Jethro Tull’s Ian Anderson, Thick As A Brick 2. Album Review.

Originally published by L.S. Media. April 5th 2012.

L.S. Media Rating *****

There will be those that tell you that the concept album died a painless death during the 1970’s, there will further still those that maintain there was a brief hurrah in the mid 1980’s, and without wishing to compound the issue, there will be the modern audience’s assertion that the 21st century has seen the genre stay vital, drawing breath and propagating and influencing others from Green Day and My Chemical Romance.

Whatever the point of view of the soothsayers and detractors of the concept album and of Progressive Rock in particular, Ian Anderson of Jethro Tull not only manages to come up with an album of pure quality that will no doubt be idolised by those whose attention span goes past the three minute single but also delivers quite possibly the finest sequel in its truest unifying sense.

Thick as a Brick 2, or the continuing saga of Gerald Bostock or if you prefer the further musings of the greatest and electrifying flute player to ever conceive music that captures the imagination, shows that Gerald Bostock, the eponymous hero of Thick as a Brick is alive and well and looking at where his life could have taken him.

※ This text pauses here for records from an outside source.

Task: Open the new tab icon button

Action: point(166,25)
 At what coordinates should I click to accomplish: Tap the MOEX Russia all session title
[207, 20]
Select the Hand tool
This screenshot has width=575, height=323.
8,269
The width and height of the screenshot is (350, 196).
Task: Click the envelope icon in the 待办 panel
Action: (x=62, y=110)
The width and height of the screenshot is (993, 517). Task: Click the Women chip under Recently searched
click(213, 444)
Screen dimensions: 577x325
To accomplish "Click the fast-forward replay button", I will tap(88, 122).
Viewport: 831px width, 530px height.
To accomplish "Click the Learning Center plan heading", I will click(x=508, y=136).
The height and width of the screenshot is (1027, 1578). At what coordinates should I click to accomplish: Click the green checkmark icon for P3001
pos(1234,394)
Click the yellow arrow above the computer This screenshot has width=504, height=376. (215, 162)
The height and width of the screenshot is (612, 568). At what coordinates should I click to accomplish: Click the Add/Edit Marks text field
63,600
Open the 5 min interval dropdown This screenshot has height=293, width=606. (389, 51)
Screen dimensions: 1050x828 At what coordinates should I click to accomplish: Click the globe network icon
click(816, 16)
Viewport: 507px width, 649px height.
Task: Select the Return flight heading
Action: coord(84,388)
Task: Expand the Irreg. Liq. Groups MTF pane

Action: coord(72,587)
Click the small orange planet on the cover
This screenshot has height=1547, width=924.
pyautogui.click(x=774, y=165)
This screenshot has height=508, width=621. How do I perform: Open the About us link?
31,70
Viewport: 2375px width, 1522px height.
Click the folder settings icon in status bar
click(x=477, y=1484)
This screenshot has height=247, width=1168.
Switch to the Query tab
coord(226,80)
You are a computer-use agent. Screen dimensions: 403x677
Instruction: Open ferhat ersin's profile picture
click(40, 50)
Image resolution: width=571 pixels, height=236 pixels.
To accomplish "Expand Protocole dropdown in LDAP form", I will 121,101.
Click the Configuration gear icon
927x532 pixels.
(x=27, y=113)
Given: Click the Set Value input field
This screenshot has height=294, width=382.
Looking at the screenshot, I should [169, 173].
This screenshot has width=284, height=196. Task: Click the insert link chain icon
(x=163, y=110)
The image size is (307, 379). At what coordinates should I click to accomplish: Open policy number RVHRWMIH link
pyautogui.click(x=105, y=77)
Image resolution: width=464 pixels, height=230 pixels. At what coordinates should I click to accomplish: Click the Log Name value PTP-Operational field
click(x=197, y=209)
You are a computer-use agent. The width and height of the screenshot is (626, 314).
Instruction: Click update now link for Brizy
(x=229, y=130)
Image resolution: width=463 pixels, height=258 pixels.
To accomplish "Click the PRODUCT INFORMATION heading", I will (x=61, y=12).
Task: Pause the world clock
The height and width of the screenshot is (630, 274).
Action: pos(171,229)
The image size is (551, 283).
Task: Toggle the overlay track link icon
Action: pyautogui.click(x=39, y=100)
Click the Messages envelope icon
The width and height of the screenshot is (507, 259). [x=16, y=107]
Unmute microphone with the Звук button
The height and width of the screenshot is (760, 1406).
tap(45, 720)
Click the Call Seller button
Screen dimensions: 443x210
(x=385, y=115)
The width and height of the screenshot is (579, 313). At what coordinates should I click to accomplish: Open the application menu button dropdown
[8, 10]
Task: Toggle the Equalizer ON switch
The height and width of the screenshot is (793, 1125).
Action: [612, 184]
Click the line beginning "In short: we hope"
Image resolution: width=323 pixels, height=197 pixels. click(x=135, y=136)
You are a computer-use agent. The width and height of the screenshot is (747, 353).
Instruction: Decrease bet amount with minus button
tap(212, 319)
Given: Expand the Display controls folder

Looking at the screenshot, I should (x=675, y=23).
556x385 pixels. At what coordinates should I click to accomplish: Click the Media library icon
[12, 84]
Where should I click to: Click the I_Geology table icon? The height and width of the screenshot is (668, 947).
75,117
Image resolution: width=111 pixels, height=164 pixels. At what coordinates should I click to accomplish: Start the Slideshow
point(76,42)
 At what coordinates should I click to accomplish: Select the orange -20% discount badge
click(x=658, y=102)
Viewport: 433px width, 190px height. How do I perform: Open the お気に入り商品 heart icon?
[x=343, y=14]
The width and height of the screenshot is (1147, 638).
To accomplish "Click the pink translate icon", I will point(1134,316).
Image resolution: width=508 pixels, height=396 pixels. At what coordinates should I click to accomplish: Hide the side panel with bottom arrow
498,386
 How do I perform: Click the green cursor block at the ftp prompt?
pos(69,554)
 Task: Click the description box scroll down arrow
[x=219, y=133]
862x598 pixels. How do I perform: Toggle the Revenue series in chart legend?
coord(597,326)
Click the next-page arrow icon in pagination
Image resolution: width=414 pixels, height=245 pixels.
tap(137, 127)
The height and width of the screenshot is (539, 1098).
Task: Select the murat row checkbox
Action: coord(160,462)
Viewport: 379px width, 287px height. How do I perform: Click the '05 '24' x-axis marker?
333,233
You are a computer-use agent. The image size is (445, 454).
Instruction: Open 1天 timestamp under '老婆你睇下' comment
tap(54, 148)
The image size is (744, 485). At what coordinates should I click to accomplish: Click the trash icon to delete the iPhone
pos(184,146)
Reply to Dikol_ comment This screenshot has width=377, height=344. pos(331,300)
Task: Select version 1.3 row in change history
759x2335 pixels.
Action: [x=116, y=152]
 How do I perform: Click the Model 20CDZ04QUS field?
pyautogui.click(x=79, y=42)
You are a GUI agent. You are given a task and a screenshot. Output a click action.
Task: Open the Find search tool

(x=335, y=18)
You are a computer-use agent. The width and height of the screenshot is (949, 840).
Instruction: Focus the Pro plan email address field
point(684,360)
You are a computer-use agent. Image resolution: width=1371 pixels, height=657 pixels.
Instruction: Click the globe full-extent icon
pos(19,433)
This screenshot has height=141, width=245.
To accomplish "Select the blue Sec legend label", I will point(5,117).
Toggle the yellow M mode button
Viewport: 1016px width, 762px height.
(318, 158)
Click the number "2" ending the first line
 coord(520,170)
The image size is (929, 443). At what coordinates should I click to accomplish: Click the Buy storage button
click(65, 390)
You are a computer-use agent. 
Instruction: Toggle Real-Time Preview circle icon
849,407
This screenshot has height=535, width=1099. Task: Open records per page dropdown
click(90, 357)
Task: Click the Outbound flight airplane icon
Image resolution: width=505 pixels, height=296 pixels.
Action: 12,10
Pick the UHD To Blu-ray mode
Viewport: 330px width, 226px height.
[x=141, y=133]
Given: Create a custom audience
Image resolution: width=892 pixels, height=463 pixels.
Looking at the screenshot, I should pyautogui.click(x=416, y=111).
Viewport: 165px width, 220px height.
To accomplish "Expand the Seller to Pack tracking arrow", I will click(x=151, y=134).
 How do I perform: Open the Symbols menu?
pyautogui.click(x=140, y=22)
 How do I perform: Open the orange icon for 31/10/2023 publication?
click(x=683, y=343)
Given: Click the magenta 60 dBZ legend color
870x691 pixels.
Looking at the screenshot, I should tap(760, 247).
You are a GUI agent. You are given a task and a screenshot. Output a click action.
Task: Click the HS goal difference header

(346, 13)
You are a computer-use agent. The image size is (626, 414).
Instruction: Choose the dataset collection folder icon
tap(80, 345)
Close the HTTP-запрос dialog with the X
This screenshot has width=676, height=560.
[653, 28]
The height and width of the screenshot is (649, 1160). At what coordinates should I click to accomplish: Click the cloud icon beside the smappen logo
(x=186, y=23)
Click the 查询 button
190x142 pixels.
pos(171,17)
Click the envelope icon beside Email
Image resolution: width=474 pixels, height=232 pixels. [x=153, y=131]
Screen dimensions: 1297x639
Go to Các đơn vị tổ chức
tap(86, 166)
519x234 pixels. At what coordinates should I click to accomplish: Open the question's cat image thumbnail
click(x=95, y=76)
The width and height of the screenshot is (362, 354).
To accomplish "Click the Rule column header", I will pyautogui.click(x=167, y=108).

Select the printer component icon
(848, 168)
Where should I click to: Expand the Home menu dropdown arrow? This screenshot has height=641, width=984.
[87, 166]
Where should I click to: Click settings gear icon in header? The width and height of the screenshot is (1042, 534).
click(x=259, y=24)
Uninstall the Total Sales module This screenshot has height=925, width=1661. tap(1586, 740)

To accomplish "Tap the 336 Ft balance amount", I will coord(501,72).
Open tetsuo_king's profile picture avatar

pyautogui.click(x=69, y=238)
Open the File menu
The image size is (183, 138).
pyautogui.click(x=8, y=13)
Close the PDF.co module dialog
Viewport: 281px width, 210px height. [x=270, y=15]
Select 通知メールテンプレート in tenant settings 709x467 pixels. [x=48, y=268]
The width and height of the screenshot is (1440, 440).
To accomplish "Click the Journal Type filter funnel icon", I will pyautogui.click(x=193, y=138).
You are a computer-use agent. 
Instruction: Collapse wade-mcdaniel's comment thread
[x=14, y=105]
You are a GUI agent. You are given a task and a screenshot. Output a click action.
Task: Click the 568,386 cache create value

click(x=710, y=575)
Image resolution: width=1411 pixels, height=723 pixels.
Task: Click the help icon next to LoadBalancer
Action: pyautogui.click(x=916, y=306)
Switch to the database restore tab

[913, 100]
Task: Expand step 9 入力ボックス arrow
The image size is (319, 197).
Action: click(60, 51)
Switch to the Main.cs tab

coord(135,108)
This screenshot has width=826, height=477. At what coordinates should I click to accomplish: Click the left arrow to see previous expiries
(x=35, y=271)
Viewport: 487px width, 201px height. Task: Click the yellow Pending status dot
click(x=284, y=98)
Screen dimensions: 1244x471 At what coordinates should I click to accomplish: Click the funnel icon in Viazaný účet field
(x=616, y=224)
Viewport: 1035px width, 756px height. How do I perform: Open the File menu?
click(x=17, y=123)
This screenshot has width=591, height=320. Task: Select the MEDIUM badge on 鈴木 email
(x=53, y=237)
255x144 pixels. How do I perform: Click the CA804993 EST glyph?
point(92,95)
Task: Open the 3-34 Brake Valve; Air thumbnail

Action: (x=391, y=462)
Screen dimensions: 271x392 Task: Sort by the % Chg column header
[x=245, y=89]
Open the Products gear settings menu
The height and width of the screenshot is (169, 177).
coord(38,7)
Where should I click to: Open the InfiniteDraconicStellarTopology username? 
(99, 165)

Initially Ian Anderson and Jethro Tull wrote the album as a tongue in cheek response to audiences, fans and critics alike calling Aqualung the ultimate Progressive Rock Concept album. It wasn’t meant to be at all, but it stuck and with the impishness and devilish humour of Mephistophilis tempting the British music buyers in a Faustian pact that saw them proclaim the story of a nine year old boy’s poetry being lauded, feted and finally disbarred for profanity reach the very top of a creative high for the band and gave lovers of the concept album its greatest aural moment.

There are many moving moments within the album, nearly as many as there are tongue in cheek references to Ian’s own past and the 40 years between Gerald’s ultimate disgrace and the man on the verge of turning 50. In two specific parts, Gerald Goes Homeless and Gerald the Military Man there are distinct and touching homages that also hide the pain and forgotten misery of those left on the streets and those that are sometimes only remembered when they are flown home. In the songs’ case, via Royal Wootton Bassett, where they have been fighting IED’S and the Persian hordes, only to have the flag draped over them and saluted by the ordinary man or woman on the street.

Mulberry Walk and Confessional sees the what if’s and maybe’s played out to a conclusion in which Gerald’s possible pasts all play out with the homeless hero being picked up off the streets only to find unconventional love, Gerald the banker paying in time for his tax evasion and even the most ordinary Gerald suffering with the closure of his shop. This is the story of the everyday and no one does it better, no one would dare!

Ian Anderson is the wandering minstrel personified, flute in hand, a 40 year tale sang with great care and with the small wry smile that beguiles all that listen and watch, he is one of the master story tellers of the age. Wrapped in music that defies convention and proves that even after 40 years there is an insatiable appetite to find out whatever happened to Gerald Bostock and for a story to be told.